Bruxelles, 25/01/2002 (Agence Europe) - La commission des pétitions du Parlement européen a procédé mercredi, avec la Commission européenne, à un examen du dossier des modalités de gestion et de fonctionnement de la célèbre compagnie d'assurances Lloyd's of London.
L'année dernière, la commission parlementaire a reçu des plaintes émanant d'un certain nombre de personnes qui s'estiment lésées par les modalités de gestion et de fonctionnement de la Lloyd's. Suite à ces plaintes, la Commission européenne a ouvert une enquête. Mercredi, son représentant en a communiqué les premiers résultats à la commission des pétitions, en soulignant les difficultés procédurales et institutionnelles rencontrées. Après un premier examen, la Commission européenne a envoyé le 20 décembre au gouvernement britannique, une "lettre d'intention", première étape avant une enquête relative à une infraction supposée contre la législation communautaire. Cette lettre était accompagnée d'un questionnaire. La Commission européenne a fait part au gouvernement britannique du souhait de la commission des pétitions d'être informée des réponses à ce questionnaire et en conséquence que soit levée la confidentialité à l'égard de ces dernières. Parmi les sujets évoqués figurent la supervision des ratios de solvabilité sous tous leurs aspects et des questions relatives aux marges de solvabilité et aux certificats d'audits. Le gouvernement britannique a fait savoir qu'il ne souhaitait pas lever la confidentialité et a demandé que soit prolongé d'un mois le délai de réponse, qui est ordinairement de deux mois.
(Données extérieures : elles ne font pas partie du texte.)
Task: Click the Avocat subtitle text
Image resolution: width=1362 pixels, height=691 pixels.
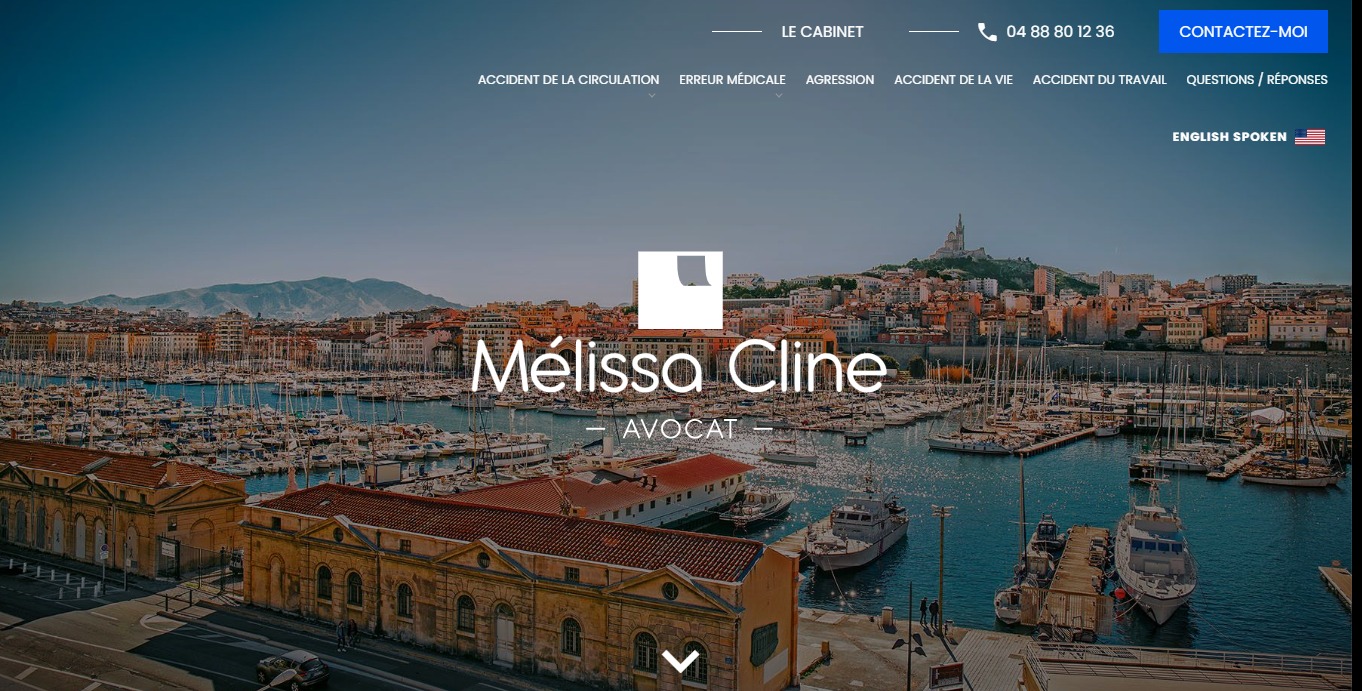Action: [680, 429]
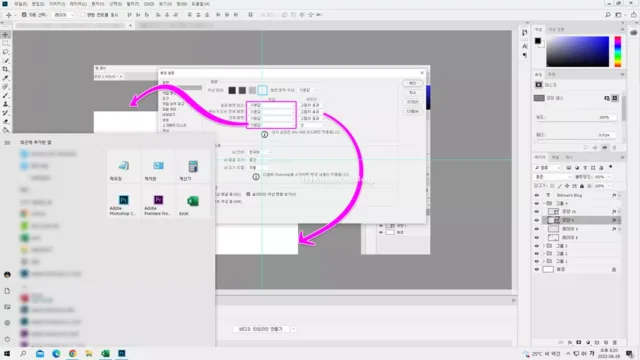This screenshot has height=360, width=640.
Task: Click the 확인 button in preferences dialog
Action: (x=412, y=83)
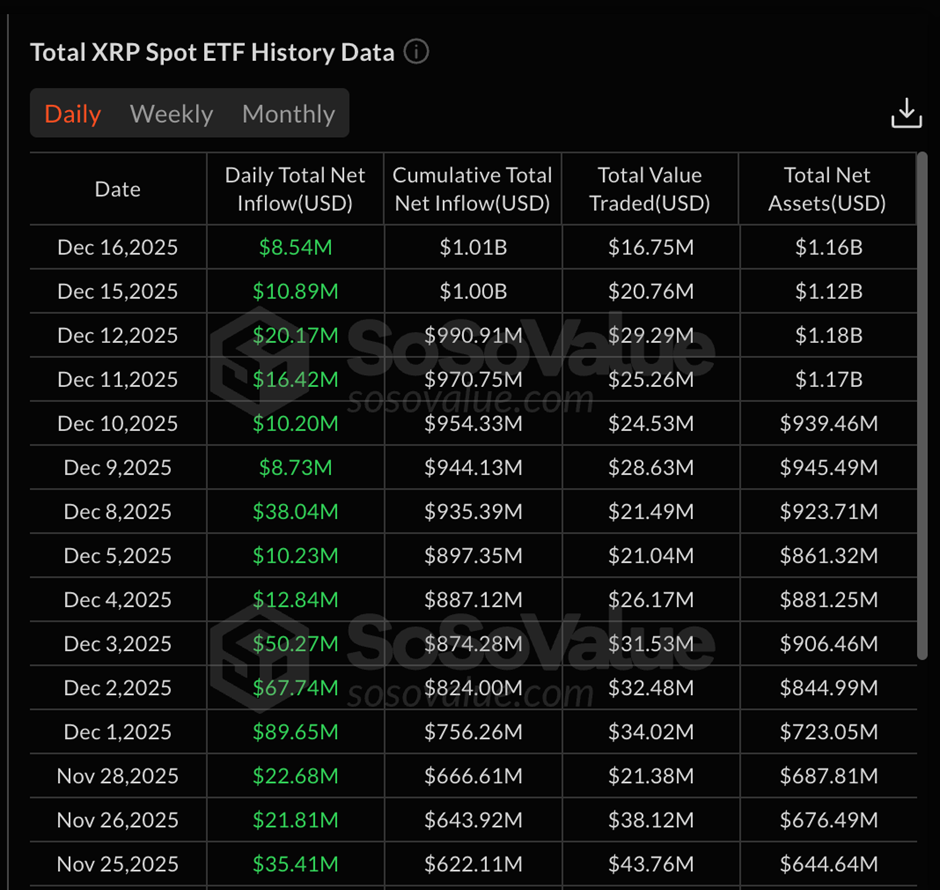
Task: Click the info icon beside the title
Action: (416, 52)
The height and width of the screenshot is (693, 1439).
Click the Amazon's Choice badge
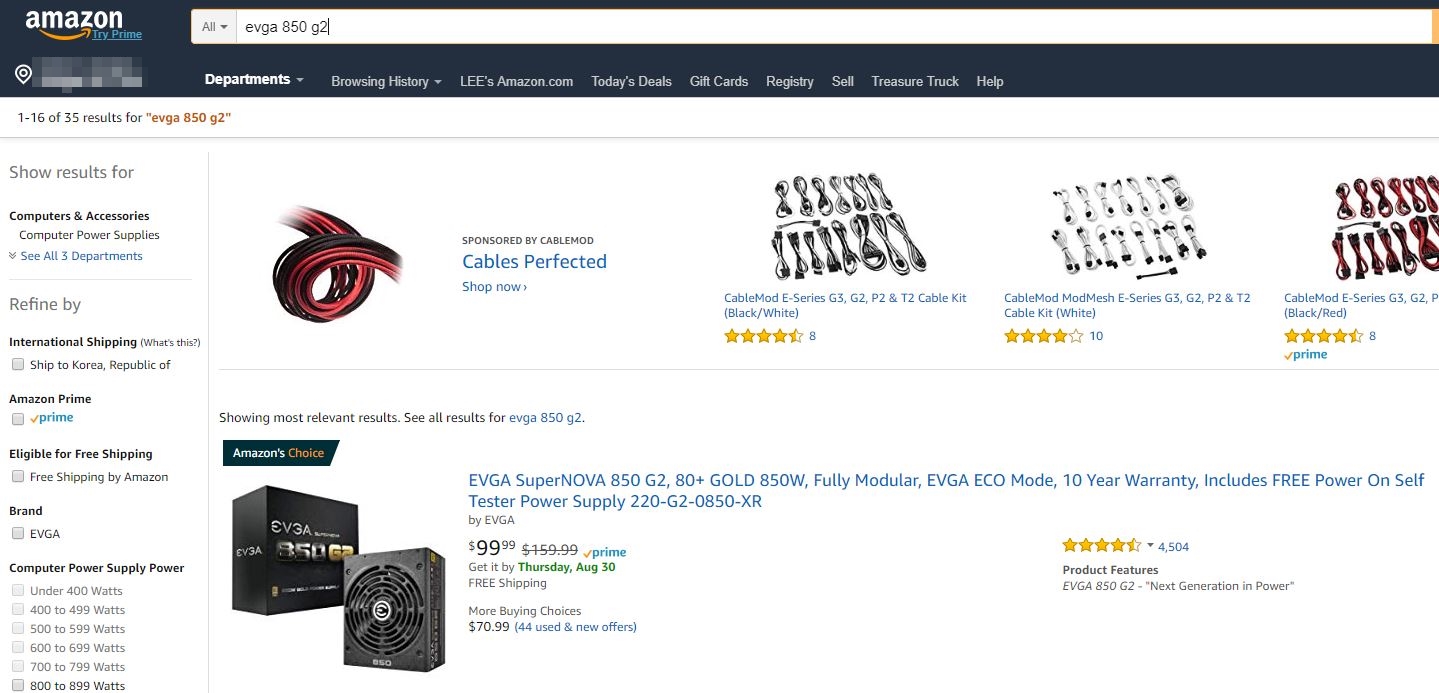[x=279, y=453]
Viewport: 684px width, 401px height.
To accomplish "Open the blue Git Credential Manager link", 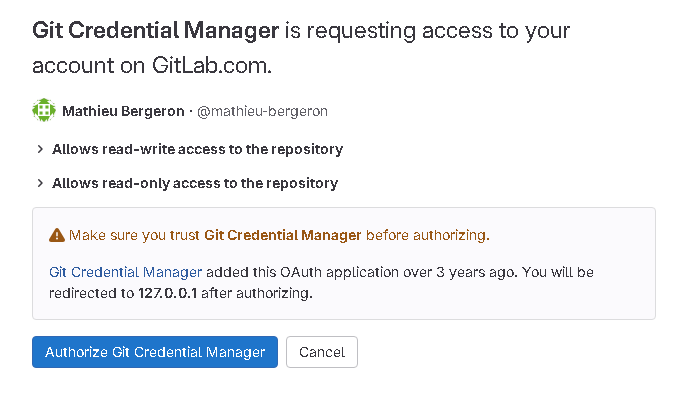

Au cours du débat qui a suivi la déclaration du représentant de la Commission, les membres de la commission parlementaire ont souligné que le caractère obsessionnel du secret dans cette affaire ne bénéficiera sans doute à personne, et surtout pas à la Lloyd's, sur laquelle risquent de peser longtemps de graves soupçons, justifiés ou non. Les membres de la commission des pétitions se sont également étonnés que les plaintes reçues concernent des faits remontant parfois à une vingtaine d'années et dont la Commission européenne n'avait jamais eu connaissance. Le représentant de la Commission a fait observer que quinze fonctionnaires peuvent difficilement contrôler les cinq mille compagnies d'assurances que compte l'UE. Les députés considèrent que la mise en lumière de cette insuffisance est en soi une première victoire pour leur commission. Dans le cas spécifique de la Lloyd, ils ont constaté que le dossier est rendu particulièrement opaque par la complexité qui règne à tous les niveaux: réglementation et modus operandi au sein de la société, nature des problèmes soulevés par l'enquête, nature et modalités de l'audit. En dépit de ces difficultés, la commission des pétitions s'est déclarée déterminée à faire toute la lumière sur les éventuels dysfonctionnements de la Lloyd, en coopérant étroitement avec la Commission européenne.